William Temple, 1st Baronet (born April 25, 1628 in London , † January 27, 1699 in Moor Park near Farnham (Surrey) ) was an English statesman, writer and diplomat.

Life

William Temple came from an Ireland- based line of the ancient English Temple family. He studied at Cambridge and then toured the European continent for six years. Only after the restoration of the Stuarts he entered the public career by becoming a member in 1660 of the Irish Convention and in that Assembly by opposition to the introduction of a poll tax ( Poll bill distinguished). With his father John Temple (1600–1677) at the same time, the County Carlow elected him to the Irish Parliament in 1661, which appointed him the following year as its commissioner to the king. Temple has since settled in London with his family and in 1665, when the war against Holland broke out, he received a secret mail from the court to the Bishop of Munster , which earned him the title of baronet and the office of resident at the court of Brussels .

When the Spanish Netherlands came into danger from France in 1667 , Temple, as the English plenipotentiary in The Hague , concluded the alliance with the Dutch that was named the Triple Alliance (1668) with the arrival of Sweden . As envoy in Aachen , he brought about the peace of May 2, 1668 between France and Spain . Charles II then appointed him envoy to the States General . In response under the Cabal Ministry in 1669, he withdrew from public affairs and went to his estate Sheen near Richmond in Surrey , where he wrote his Observations on the United Provinces of the Netherlands and some of his essays .

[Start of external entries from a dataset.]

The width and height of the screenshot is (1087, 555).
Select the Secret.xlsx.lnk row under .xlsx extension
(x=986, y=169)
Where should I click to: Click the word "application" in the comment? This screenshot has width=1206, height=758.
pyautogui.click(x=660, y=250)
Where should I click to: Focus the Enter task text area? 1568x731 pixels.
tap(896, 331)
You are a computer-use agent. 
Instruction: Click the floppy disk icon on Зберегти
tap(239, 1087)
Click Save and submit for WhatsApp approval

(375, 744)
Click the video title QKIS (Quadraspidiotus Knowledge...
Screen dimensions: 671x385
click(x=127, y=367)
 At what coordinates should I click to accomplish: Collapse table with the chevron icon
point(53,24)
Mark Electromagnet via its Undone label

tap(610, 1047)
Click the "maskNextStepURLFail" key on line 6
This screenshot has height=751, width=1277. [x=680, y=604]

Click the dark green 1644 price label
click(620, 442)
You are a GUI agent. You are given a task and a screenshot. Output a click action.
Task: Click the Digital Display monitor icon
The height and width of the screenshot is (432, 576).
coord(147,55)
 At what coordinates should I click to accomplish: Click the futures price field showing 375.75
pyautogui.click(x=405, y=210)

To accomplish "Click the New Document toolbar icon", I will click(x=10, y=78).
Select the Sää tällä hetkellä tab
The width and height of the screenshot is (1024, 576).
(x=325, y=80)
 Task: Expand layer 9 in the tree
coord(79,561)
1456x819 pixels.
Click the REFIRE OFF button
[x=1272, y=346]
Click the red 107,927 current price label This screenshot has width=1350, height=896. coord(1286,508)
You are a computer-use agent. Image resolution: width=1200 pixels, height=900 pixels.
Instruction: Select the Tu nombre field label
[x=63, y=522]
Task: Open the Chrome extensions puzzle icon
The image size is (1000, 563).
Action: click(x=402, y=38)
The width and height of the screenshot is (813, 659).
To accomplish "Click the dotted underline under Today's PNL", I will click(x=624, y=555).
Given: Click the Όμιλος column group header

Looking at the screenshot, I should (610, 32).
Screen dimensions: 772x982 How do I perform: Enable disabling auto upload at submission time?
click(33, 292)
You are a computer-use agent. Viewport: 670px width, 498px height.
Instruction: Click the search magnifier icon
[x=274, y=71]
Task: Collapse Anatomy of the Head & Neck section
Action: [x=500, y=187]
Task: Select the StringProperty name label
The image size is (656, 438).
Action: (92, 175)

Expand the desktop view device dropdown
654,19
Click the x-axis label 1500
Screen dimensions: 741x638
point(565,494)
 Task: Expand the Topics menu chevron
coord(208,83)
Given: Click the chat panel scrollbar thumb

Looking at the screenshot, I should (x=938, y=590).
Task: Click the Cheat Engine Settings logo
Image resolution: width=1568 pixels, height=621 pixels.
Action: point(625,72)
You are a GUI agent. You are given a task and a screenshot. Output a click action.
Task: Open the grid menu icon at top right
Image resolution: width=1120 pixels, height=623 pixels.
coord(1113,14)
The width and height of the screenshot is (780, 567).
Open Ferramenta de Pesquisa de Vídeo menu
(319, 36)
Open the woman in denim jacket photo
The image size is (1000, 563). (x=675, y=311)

As a result of the discontent caused by the war against the Netherlands in connection with France in 1672, Charles II recalled the moderate Temple to civil service. In 1674 he went to The Hague, where he prepared peace and led the preliminary negotiations for the marriage of Prince William of Orange with Charles' oldest niece, Maria . In 1679 Charles II called him back to London. In order to reconcile the parties, he advised the king to form a council of state made up of 30 of the most distinguished government officials and members of parliament, whatever plan was carried out. He also became a Member of Parliament for Cambridge University .

When Charles II dissolved Parliament on January 10, 1681, Temple took his leave and retired to his Moor Park estate near Farnham, where the later famous Jonathan Swift was his secretary from 1689. Temple died on January 27, 1699 at the age of 70 on his estate. His works , which were distinguished by their form and content, were published in 1750 in London in two volumes and in 1814 in four volumes. Swift published his Memoirs (2 vol., London 1709) and Letters (3 volumes, London 1700-03), EA Parry Dorothy Osborne's letters to Sir William Temple 1652-54 (London 1888, expanded edition 1903).